Não resisto a contar-vos uma história:
Ia de táxi em Lisboa, a caminho da Assembleia, quando vejo do meu lado esquerdo cerca de 10/12 pessoas, com uma enorme faixa que contestava mais uma medida tomada pelo governo de Passos Coelho. Comentei com o motorista de táxi e ele disse-me, na sua forma sábia, que visse à noite a televisão para saber o que se passava. Qual não foi o meu espanto, quando no noticiário das 20h passou a peça em que os 10/12 se tinham tornado “mais de 100 pessoas” e filmando de baixo, se viam 3 ou 4 bandeiras, parecendo que uma multidão ali estava reunida.
Foi assim durante 4 longos anos, em que não deixo de reconhecer que a classe média deste País foi fortemente afetada, sofrendo de forma muitas vezes brutal, as imposições da troika que infelizmente para todos tinham que ser cumpridas, para evitar o segundo resgate.
Nesse tempo reconheço que a esmagadora maioria do País foi heróica, mas o governo com a persistência, o saber e a vontade férrea do Primeiro Ministro e não só, a tudo resistiu e acabámos com uma saida limpa no prazo previamente estipulado.
Se mais nenhuns exemplos houvera – o não a Ricardo Salgado que queria através da Caixa Geral de Depósitos viabilizar o Grupo Espírito Santo falido, e a criação de uma justiça verdadeiramente independente que finalmente pôde interpelar todos aqueles que, de uma forma ou de outra, estivessem a lesar o Estado Português independentemente do estatudo político, social ou económico – seriam suficientes para lhe deixar a nossa admiração.
Foi seguramente um dos melhores governos de Portugal, e um líder acima de qualquer suspeita, que apesar de todos os contratempos conseguiu ainda assim vencer as eleições que depois António Costa decidiu inviabilizar através da conhecida geringonça.
O caminho para Rui Rio não se apresenta fácil, bem como para o partido a que preside, sendo absolutamente necessário que, de uma vez por todas, se reconheça que os números que este governo vem atingindo só foram possiveis graças à persistência do anterior governo no que concerne às questões económicas e financeiras do País. Desejo-lhe, Dr. Rui Rio, as maiores felicidades no atingir dos objetivos que o seu discurso final deixam antever.

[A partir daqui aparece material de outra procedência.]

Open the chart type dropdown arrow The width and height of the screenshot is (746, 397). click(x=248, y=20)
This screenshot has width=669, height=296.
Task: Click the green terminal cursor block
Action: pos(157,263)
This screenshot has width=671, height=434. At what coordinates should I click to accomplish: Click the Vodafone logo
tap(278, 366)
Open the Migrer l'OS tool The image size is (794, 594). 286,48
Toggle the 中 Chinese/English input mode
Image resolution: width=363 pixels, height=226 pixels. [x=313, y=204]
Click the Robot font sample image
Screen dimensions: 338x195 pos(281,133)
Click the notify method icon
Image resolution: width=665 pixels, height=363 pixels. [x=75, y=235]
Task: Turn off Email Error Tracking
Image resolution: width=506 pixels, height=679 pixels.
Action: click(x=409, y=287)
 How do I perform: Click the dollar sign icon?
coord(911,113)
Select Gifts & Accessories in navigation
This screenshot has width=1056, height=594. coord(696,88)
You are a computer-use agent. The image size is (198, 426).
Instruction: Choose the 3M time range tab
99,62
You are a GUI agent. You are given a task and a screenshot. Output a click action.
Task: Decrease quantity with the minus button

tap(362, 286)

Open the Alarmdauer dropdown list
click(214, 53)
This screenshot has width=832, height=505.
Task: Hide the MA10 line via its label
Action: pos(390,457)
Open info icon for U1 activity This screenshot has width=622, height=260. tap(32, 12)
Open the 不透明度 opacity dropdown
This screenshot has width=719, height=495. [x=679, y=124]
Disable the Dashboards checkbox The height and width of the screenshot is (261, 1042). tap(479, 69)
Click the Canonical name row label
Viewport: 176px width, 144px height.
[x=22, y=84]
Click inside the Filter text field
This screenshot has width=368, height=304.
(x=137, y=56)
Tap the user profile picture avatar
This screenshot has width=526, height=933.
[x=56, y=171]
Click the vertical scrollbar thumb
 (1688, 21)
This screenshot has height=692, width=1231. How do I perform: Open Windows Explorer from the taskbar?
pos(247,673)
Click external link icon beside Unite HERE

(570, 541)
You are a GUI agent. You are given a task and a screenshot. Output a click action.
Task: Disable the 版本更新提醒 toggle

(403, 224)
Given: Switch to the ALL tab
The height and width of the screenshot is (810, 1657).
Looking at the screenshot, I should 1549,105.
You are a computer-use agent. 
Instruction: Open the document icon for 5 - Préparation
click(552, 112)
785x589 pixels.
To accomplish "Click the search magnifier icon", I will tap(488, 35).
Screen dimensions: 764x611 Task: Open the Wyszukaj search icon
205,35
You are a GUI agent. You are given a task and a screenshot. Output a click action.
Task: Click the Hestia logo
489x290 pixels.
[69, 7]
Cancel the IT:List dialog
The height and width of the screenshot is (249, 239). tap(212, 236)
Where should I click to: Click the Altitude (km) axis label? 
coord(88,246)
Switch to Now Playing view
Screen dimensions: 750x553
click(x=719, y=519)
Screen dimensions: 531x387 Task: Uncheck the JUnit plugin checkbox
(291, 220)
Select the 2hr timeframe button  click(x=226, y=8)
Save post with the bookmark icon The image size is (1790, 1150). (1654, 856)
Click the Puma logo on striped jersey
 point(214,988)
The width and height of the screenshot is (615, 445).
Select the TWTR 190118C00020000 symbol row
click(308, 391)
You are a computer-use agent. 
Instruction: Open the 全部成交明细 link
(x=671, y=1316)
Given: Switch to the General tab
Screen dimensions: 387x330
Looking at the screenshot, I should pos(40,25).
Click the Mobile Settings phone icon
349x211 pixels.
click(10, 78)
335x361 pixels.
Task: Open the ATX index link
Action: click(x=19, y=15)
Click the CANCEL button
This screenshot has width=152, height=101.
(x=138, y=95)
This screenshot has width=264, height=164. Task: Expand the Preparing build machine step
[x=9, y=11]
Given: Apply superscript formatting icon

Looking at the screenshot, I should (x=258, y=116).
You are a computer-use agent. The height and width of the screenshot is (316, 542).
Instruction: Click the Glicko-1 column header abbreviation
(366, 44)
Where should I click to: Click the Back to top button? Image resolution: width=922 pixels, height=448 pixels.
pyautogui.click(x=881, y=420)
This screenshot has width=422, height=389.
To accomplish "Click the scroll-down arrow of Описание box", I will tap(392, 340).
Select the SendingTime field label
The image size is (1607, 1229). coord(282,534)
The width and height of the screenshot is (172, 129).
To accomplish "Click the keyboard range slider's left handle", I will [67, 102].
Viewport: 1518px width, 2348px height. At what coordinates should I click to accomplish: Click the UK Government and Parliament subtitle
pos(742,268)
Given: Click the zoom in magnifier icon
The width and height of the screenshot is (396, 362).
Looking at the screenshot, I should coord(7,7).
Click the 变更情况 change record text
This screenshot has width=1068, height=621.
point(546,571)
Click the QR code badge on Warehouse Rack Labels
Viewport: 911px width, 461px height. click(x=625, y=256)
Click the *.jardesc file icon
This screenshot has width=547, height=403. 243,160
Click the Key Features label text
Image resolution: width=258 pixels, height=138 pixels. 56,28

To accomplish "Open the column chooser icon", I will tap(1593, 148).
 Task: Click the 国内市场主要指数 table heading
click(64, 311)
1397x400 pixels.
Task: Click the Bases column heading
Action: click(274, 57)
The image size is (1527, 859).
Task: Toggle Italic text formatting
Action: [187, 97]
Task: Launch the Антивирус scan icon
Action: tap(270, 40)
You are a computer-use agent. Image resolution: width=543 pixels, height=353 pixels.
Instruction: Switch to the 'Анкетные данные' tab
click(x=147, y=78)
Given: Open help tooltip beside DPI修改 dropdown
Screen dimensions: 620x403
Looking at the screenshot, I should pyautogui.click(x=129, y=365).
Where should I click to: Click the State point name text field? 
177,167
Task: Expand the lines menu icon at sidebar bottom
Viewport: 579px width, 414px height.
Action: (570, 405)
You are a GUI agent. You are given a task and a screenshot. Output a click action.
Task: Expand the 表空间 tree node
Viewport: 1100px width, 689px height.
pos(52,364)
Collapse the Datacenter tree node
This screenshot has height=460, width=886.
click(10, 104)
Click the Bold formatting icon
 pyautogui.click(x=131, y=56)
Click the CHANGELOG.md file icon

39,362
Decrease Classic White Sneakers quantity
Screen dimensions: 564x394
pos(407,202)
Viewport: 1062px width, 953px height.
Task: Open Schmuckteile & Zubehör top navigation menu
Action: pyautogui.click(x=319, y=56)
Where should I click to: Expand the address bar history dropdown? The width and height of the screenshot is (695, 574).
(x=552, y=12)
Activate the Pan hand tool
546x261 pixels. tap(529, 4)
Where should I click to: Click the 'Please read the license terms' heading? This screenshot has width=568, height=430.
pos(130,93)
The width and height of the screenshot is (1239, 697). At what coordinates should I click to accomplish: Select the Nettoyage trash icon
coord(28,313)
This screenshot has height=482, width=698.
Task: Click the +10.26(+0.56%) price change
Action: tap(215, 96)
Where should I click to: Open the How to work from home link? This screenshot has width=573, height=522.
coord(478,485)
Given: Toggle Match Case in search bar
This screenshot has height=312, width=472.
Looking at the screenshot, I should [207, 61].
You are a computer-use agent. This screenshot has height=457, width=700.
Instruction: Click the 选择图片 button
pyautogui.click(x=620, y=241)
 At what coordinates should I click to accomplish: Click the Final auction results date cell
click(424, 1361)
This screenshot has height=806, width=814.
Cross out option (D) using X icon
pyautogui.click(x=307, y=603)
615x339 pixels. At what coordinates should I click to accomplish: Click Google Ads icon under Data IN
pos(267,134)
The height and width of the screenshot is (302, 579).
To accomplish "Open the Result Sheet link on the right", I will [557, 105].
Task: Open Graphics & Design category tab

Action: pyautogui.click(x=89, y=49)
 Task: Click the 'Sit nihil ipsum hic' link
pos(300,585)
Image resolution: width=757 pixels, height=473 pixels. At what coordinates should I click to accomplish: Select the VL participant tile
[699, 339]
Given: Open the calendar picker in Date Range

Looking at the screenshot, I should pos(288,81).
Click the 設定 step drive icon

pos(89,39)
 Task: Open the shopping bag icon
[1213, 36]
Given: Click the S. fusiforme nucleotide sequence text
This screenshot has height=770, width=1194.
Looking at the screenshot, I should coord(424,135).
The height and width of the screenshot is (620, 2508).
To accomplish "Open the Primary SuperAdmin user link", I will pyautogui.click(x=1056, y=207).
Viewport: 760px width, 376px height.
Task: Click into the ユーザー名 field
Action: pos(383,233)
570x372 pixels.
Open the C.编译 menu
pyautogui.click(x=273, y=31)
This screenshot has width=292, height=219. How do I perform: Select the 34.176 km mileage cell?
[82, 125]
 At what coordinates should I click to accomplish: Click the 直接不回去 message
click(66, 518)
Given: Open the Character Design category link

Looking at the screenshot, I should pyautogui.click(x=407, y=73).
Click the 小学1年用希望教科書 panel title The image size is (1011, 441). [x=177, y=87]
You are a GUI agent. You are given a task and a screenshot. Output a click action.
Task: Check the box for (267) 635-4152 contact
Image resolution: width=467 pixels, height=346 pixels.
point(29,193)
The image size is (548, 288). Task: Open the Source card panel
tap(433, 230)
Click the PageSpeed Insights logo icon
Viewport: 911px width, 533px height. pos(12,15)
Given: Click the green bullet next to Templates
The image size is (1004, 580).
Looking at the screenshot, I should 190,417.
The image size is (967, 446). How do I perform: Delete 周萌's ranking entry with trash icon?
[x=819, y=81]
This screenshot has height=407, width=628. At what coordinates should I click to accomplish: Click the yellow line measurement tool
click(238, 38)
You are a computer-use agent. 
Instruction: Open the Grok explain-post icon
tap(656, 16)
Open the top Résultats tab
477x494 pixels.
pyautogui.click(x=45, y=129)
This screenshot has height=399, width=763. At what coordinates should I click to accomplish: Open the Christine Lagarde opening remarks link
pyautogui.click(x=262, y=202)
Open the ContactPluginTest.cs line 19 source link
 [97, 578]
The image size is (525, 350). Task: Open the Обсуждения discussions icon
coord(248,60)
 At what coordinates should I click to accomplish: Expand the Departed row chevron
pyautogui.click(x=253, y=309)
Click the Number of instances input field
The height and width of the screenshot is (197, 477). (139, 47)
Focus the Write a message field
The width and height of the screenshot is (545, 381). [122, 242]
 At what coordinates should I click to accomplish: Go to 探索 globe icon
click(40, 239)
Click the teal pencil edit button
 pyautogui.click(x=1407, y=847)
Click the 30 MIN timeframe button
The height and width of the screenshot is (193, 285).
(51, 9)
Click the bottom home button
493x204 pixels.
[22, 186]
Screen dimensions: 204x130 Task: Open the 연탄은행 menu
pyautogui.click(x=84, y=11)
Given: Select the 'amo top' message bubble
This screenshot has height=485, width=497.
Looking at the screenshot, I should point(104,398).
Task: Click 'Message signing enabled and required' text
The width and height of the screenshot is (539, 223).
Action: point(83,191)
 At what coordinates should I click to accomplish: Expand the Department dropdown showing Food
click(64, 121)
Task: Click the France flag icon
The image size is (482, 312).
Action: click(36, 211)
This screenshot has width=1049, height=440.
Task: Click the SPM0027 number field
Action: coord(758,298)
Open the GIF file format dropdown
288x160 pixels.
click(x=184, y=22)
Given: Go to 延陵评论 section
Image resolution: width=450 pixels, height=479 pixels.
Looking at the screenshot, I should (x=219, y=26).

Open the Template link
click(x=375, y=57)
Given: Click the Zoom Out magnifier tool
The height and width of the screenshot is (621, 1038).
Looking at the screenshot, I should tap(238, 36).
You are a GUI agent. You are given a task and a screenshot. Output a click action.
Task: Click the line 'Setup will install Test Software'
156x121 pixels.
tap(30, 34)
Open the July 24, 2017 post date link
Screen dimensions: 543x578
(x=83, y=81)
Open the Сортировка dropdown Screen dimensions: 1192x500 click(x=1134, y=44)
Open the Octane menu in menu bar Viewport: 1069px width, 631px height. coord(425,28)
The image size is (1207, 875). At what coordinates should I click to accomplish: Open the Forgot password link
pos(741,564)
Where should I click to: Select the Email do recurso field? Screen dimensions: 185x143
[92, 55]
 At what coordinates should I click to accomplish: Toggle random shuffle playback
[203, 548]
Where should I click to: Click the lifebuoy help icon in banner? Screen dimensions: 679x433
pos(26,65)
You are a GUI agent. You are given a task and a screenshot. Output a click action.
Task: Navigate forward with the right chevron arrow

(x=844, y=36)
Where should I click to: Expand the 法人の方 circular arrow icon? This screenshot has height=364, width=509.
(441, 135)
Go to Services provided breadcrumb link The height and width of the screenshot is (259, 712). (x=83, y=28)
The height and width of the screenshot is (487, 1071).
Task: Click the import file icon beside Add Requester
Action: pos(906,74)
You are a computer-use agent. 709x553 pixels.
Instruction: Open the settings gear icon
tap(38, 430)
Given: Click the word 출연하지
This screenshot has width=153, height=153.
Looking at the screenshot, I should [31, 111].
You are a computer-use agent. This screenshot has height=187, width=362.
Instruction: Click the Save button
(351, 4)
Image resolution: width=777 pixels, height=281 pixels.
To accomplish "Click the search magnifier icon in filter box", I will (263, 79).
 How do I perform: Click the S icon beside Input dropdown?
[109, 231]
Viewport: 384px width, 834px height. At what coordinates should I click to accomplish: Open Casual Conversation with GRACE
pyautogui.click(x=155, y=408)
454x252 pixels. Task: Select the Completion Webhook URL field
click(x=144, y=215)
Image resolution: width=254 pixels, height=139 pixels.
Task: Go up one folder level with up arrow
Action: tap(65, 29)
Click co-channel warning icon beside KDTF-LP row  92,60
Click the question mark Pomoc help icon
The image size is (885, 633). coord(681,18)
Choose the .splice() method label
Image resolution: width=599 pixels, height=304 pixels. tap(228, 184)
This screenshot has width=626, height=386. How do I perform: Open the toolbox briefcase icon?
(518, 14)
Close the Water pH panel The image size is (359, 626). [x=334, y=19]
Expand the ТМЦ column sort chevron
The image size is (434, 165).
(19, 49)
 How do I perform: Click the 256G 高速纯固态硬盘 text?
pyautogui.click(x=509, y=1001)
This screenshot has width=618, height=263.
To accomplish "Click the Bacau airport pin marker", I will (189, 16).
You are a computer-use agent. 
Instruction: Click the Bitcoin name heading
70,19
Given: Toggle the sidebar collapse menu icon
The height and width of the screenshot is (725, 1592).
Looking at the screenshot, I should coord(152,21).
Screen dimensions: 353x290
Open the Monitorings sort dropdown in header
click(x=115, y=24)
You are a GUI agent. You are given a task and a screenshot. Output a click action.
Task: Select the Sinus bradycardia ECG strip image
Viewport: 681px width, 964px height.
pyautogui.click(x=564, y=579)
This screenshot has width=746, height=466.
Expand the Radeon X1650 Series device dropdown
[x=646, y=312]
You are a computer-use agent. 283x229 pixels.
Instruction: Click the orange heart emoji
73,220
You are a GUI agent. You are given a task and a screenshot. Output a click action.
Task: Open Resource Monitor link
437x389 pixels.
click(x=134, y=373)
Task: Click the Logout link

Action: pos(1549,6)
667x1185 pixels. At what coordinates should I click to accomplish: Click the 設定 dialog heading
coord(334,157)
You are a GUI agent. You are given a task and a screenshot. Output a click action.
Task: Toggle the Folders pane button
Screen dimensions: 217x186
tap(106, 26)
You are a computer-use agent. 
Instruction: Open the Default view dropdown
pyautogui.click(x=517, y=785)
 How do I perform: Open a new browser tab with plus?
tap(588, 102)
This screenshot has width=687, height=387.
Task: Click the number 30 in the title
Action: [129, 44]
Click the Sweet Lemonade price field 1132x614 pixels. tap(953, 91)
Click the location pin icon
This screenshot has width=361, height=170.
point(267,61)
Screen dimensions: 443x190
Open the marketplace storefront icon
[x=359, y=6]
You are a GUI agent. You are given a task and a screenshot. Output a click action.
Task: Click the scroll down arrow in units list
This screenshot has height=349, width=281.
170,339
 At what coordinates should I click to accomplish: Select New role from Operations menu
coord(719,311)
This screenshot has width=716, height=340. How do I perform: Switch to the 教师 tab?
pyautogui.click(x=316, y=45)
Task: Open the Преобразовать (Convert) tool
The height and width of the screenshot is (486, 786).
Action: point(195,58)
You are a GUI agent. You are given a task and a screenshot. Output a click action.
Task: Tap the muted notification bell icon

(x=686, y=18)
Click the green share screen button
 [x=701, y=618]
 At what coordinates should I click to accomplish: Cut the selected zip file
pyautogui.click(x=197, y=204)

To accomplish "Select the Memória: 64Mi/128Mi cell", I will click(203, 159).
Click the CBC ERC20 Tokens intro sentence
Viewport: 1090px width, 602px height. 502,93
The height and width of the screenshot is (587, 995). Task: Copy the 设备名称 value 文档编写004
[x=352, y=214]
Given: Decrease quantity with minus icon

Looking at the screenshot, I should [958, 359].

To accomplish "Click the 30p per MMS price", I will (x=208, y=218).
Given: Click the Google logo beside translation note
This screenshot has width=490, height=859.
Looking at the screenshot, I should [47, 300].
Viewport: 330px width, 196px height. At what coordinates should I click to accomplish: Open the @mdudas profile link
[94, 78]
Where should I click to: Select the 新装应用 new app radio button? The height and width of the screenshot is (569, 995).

Como Português não poderia deixar passar em claro a saída de um grande estadista que, acompanhado por um governo excecional, conseguiu um dos mais notáveis feitos nos 44 anos que levamos de democracia.
Que me perdoem a ousadia os sociais democratas, porque nada disto invalida a minha vocação de Democrata Cristão convicto, da qual não abdico.